Passage.
BEGIN

Philip Kimball, son of Leslie Kimball and Eula Marjorie (Fry) Kimball, died on September 20, 2014, surrounded by family. He was born at home in Piedmont, OK, on July 21, 1941. The family moved to Hilltop Manor in Wichita and then to Derby, KS, where he graduated from high school in 1959. He was Phi Beta Kappa at University of Kansas, a Fulbright Scholar at University of Heidelberg, a Woodrow Wilson Fellow at the University of California at Berkeley, and a Stanford graduate student. He taught at Spelman College in Atlanta, GA, and University of Bonn, Germany. He married Jennifer Brown in Boston, MA, in 1982.
Philip was a storyteller and a poet, capturing the tales of the prairie in two published novels (Harvesting Ballads and Liar’s Moon) and sonnets in The Coal City Review. He supported himself at various jobs, including at a Cincinnati junior high, a Michigan fiberglass factory, as a security guard, at a Wichita soybean crushing mill, in the Boston Public Schools, at Harvard’s Museum of Comparative Zoology, as a school bus driver, and as a picture framer at Artframes in Lawrence. The job he was most proud of was father of Corinna and Lauren. He became headmaster of Wiseacre Academy, his daughter’s home school.
Survivors include his wife, Jennifer Brown (Lawrence); two daughters, Corinna Kimball-Brown (Portland, OR) and Lauren Kimball-Brown (Quincy, MA); two brothers, Alan (Eugene OR) and Steven with sister-in-law Sally (Belle Plaine, KS); two aunts, Lois Bestgen and Willa Gill with uncle J.Gene, and many nieces and nephews.
The family gives thanks for the perceptive diagnosis and compassionate care by Dr. Matthew Stein and LMH Oncology staff, Drs. Gilroy and Hajdu, LMH staff and Douglas County Visiting Nurses Hospice. Donations may be given to The Grassland Heritage Foundation, Social Service League, or Douglas County Visiting Nurses Hospice.
A memorial gathering was held on October 25, 2014, at the Carnegie Building in Lawrence KS.

END

Saved data entries:

BEGIN

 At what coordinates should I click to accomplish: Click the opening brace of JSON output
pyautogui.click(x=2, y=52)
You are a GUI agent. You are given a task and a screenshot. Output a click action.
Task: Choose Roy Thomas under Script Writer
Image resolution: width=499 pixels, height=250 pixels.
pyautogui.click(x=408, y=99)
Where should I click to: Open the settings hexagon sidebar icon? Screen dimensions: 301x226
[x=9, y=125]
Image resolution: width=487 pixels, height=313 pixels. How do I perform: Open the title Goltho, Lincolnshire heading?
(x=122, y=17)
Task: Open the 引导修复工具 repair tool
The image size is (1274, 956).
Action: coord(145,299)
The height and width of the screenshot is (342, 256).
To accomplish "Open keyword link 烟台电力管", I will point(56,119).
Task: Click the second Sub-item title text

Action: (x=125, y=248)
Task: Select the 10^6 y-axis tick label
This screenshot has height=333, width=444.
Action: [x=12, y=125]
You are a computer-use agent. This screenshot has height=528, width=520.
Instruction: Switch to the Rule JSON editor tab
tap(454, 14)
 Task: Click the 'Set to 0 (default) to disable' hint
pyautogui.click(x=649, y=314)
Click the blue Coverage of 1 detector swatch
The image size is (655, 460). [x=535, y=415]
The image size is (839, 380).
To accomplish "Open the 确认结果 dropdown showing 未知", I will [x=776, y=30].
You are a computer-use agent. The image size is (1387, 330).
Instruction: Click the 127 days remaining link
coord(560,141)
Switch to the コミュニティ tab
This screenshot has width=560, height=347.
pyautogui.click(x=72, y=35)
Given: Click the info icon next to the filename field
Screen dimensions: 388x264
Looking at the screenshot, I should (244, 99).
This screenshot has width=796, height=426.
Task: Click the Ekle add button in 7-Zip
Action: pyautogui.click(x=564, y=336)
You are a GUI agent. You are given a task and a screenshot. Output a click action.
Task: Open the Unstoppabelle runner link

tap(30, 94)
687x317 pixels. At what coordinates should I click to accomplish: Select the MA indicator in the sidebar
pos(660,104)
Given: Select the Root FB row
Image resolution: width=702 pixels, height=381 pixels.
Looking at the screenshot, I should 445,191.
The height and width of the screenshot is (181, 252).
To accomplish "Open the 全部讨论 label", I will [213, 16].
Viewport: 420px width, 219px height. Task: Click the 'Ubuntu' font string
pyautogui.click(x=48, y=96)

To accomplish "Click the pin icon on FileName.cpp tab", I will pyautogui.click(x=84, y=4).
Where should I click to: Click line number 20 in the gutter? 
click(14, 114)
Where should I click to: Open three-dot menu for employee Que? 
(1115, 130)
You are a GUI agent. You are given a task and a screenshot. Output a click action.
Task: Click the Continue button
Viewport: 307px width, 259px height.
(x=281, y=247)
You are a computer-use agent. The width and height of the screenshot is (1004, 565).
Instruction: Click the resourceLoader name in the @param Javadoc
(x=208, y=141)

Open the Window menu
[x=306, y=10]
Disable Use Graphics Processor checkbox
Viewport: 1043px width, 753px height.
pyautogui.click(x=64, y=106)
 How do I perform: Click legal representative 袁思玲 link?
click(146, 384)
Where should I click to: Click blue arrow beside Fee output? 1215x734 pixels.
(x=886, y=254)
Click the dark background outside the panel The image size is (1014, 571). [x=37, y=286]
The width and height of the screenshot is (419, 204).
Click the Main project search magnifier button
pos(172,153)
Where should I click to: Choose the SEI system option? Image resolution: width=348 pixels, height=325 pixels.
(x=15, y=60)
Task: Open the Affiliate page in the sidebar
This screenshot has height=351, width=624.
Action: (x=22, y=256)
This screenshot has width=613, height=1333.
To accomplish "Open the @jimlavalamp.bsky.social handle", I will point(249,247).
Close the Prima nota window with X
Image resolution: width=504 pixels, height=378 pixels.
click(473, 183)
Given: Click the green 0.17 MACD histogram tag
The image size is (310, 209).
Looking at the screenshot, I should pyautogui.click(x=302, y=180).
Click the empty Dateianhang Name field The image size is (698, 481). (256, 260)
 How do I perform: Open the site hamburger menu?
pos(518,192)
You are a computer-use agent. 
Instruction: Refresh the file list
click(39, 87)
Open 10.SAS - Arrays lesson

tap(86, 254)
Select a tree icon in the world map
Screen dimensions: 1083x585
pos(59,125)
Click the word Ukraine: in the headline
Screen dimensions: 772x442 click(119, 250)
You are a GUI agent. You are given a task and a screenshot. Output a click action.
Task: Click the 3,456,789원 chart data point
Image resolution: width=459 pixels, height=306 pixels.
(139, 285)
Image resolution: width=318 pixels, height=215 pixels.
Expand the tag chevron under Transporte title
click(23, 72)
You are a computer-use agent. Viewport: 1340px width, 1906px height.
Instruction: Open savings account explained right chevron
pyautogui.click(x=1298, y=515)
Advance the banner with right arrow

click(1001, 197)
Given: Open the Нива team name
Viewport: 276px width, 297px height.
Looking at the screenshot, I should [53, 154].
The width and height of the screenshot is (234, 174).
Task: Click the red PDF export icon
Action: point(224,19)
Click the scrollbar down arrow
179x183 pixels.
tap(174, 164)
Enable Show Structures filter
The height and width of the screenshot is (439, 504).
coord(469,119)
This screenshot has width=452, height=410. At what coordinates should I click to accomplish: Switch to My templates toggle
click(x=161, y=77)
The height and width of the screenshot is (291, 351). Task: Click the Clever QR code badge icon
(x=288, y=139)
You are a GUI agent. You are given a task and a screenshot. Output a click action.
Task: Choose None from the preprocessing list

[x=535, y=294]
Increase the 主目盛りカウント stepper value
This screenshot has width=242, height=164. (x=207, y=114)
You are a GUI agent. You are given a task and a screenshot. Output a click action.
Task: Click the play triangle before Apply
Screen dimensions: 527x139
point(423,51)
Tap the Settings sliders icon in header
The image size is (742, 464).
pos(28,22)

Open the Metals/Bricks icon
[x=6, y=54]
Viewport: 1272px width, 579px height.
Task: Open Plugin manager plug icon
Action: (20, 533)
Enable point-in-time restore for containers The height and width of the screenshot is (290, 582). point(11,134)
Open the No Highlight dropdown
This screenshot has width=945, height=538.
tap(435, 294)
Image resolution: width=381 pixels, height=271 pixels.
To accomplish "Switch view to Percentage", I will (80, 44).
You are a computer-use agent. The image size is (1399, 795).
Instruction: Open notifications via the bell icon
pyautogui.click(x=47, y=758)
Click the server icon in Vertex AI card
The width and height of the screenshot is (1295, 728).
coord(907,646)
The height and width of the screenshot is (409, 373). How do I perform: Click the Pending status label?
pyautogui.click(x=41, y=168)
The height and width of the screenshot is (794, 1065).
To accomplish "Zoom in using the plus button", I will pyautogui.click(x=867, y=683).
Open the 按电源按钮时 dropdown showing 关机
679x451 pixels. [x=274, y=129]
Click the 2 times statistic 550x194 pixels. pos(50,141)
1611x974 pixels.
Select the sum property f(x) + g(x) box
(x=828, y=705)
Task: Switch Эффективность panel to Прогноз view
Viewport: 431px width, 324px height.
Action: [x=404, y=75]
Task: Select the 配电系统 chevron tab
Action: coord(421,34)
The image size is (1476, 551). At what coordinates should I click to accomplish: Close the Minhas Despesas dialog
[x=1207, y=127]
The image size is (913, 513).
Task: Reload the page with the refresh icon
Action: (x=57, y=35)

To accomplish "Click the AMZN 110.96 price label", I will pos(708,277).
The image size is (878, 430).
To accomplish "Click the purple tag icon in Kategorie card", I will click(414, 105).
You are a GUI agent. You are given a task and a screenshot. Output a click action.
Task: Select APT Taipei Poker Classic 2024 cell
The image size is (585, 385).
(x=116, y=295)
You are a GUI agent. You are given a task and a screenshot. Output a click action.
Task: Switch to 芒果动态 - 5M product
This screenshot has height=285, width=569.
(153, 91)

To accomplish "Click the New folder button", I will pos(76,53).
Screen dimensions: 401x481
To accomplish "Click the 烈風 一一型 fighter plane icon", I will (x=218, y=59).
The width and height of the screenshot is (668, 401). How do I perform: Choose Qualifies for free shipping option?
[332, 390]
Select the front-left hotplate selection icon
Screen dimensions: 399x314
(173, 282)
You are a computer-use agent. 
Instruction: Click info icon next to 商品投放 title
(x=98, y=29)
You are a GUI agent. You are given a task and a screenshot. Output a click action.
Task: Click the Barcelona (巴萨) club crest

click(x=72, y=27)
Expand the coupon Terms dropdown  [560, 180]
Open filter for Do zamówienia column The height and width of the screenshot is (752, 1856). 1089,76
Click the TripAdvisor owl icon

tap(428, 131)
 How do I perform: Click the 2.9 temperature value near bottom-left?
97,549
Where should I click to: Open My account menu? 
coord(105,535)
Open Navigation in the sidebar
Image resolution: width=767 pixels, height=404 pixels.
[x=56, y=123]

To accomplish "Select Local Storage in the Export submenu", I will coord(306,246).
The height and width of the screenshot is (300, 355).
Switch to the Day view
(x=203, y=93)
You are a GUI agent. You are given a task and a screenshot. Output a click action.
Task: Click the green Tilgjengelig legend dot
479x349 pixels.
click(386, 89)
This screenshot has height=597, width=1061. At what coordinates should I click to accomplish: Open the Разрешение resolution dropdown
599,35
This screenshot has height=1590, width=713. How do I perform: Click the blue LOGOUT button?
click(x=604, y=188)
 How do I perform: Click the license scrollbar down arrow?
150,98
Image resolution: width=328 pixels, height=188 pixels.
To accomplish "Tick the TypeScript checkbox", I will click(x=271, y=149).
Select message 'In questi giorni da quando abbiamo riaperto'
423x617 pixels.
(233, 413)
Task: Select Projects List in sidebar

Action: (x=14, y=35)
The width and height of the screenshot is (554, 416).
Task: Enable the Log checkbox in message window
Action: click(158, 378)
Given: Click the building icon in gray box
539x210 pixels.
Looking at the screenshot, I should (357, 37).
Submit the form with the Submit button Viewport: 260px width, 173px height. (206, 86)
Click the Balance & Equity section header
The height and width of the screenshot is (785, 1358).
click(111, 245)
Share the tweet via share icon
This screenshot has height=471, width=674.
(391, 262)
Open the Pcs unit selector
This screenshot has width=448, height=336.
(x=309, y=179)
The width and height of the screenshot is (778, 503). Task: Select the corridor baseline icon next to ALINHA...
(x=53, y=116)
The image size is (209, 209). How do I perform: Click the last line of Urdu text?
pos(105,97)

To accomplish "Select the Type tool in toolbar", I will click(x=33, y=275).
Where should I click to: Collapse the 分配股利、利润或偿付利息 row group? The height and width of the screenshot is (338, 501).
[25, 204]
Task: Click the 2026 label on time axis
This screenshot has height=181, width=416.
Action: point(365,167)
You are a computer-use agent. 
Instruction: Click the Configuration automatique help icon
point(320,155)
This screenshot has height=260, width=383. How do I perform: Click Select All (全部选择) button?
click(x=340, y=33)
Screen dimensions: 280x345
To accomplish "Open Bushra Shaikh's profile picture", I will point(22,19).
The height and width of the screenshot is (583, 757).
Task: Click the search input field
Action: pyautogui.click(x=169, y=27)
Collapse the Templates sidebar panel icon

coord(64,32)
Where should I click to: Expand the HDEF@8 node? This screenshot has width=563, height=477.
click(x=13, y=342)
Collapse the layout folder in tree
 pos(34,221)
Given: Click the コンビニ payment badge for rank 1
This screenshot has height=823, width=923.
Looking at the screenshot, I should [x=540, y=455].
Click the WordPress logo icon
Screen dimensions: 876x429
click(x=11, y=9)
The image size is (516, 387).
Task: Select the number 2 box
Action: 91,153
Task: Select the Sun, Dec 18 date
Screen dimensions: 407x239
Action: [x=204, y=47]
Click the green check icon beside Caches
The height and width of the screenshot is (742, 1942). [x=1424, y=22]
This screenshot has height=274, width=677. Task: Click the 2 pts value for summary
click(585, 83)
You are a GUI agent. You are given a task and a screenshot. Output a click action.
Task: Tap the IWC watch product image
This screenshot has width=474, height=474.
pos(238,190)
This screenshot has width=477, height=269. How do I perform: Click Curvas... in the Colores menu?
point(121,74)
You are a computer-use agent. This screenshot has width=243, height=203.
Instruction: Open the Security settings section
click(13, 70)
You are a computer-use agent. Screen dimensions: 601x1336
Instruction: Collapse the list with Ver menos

END

Problems to work on.
1. List every university where the obituary says Philip Kimball studied or held an academic honor as a student.
2. Answer these questions from the obituary:
(a) In what year did Philip Kimball graduate from high school?
(b) What are the titles of his two published novels?
(c) Where was the memorial gathering held?
3. Decide whether each statement agrees with the obituary, and answer yes or no with the words that settle it:
(a) Philip Kimball married Jennifer Brown in Boston.
(b) He was born in a hospital in Wichita.
(c) One of his jobs was framing pictures in Lawrence.

Results.
1.
University of Kansas
University of Heidelberg
University of California at Berkeley
Stanford

2.
(a) 1959
(b) Harvesting Ballads and Liar’s Moon
(c) At the Carnegie Building in Lawrence KS

3.
(a) Yes: "He married Jennifer Brown in Boston, MA, in 1982."
(b) No: "He was born at home in Piedmont, OK, on July 21, 1941."
(c) Yes: "as a picture framer at Artframes in Lawrence"